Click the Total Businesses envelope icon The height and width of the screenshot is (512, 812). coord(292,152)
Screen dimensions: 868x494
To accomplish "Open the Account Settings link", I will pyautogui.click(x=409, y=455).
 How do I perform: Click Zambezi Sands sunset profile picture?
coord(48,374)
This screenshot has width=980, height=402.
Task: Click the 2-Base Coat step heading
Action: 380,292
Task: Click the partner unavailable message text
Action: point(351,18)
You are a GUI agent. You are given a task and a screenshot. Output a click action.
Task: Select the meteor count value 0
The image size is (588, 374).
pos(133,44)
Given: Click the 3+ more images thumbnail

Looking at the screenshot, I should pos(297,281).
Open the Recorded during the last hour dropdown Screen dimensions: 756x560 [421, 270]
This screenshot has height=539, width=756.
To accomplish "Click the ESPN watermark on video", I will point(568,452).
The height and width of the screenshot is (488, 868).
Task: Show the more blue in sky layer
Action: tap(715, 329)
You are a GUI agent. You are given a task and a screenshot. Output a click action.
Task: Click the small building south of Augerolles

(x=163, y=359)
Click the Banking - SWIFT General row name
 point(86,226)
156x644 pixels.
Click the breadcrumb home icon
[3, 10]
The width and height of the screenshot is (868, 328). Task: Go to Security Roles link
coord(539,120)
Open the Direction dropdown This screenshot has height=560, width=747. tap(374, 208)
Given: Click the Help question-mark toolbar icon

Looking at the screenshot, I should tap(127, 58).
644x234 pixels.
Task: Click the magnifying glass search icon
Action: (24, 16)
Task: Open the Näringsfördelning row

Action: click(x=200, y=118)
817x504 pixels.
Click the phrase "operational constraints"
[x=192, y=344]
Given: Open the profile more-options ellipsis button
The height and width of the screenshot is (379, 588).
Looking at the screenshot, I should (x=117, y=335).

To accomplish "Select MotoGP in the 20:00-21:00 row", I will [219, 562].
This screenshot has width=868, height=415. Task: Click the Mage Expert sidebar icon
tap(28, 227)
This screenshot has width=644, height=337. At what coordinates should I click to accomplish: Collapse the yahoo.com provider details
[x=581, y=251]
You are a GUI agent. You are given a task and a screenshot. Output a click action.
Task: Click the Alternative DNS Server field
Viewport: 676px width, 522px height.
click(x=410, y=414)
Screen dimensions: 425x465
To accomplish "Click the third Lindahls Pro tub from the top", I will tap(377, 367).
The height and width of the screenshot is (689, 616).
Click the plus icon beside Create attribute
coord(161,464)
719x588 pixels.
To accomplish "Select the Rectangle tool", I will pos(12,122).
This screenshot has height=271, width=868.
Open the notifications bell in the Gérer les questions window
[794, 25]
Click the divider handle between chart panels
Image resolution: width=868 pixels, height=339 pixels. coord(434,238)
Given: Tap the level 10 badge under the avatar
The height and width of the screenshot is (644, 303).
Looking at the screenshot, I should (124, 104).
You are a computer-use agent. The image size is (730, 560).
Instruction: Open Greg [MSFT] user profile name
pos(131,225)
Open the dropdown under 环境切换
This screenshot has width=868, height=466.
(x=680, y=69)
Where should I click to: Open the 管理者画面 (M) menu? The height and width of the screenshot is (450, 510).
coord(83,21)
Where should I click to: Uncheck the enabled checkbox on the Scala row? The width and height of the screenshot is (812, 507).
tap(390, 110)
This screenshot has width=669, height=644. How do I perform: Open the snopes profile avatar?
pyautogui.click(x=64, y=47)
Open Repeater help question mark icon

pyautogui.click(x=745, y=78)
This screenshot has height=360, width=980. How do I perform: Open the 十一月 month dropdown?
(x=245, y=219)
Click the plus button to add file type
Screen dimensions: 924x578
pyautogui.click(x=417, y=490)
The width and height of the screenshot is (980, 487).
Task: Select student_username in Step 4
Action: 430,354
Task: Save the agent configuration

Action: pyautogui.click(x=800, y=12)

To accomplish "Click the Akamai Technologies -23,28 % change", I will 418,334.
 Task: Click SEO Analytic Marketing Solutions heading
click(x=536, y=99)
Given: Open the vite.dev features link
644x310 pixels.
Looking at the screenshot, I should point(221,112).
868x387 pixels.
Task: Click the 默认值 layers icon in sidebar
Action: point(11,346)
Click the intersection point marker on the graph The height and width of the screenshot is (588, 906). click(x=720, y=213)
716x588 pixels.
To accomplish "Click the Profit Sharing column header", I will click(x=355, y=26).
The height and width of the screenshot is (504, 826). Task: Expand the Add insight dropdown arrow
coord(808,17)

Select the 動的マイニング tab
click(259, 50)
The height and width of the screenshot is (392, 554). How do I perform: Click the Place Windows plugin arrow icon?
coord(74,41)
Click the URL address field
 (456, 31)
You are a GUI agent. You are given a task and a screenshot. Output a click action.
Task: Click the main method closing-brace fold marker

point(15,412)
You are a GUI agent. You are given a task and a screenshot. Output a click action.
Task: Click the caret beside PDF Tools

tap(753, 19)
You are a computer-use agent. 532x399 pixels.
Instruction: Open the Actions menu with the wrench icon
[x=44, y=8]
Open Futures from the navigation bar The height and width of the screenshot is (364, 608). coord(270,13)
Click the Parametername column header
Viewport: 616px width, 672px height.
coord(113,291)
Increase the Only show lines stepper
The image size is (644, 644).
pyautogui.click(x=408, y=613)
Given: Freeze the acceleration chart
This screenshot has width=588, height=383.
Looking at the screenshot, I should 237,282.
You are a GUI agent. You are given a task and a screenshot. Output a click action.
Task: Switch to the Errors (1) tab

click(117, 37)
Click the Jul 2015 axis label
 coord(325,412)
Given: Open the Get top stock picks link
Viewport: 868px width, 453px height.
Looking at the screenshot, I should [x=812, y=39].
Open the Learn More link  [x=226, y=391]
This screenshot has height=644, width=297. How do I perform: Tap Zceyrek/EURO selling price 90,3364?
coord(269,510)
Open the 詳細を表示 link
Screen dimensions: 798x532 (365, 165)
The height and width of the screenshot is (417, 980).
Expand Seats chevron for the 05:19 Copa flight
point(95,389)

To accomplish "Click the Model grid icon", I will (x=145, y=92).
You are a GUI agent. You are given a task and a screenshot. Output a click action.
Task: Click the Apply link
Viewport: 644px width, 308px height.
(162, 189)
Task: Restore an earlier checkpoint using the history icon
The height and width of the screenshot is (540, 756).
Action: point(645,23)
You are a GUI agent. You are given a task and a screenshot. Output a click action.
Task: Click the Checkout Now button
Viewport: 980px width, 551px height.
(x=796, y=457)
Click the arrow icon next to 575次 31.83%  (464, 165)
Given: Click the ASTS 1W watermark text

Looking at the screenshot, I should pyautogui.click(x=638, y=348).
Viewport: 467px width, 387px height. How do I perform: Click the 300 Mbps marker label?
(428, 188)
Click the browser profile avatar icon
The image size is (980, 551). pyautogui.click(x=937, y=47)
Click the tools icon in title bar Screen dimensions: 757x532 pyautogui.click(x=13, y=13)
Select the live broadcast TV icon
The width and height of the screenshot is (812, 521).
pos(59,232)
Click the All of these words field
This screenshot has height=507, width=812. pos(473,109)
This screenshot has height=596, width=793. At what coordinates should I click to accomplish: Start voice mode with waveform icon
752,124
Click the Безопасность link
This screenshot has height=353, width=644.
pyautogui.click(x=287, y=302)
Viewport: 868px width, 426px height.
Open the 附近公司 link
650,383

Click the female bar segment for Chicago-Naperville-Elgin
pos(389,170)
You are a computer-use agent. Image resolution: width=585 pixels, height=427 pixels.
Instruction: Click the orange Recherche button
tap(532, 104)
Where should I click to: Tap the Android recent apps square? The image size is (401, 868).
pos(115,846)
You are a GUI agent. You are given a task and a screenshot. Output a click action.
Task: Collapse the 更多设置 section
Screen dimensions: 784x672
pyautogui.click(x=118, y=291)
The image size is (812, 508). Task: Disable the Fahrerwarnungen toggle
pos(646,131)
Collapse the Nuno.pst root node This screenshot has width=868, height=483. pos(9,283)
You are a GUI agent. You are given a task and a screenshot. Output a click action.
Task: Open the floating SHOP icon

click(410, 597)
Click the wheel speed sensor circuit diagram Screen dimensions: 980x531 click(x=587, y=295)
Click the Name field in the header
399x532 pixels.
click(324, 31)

▬▬▬

Brief: Please go through the data above and copy every line that has the word "header".

Finished task:
To accomplish "Click the Profit Sharing column header", I will click(x=355, y=26).
Click the Parametername column header
Click the Name field in the header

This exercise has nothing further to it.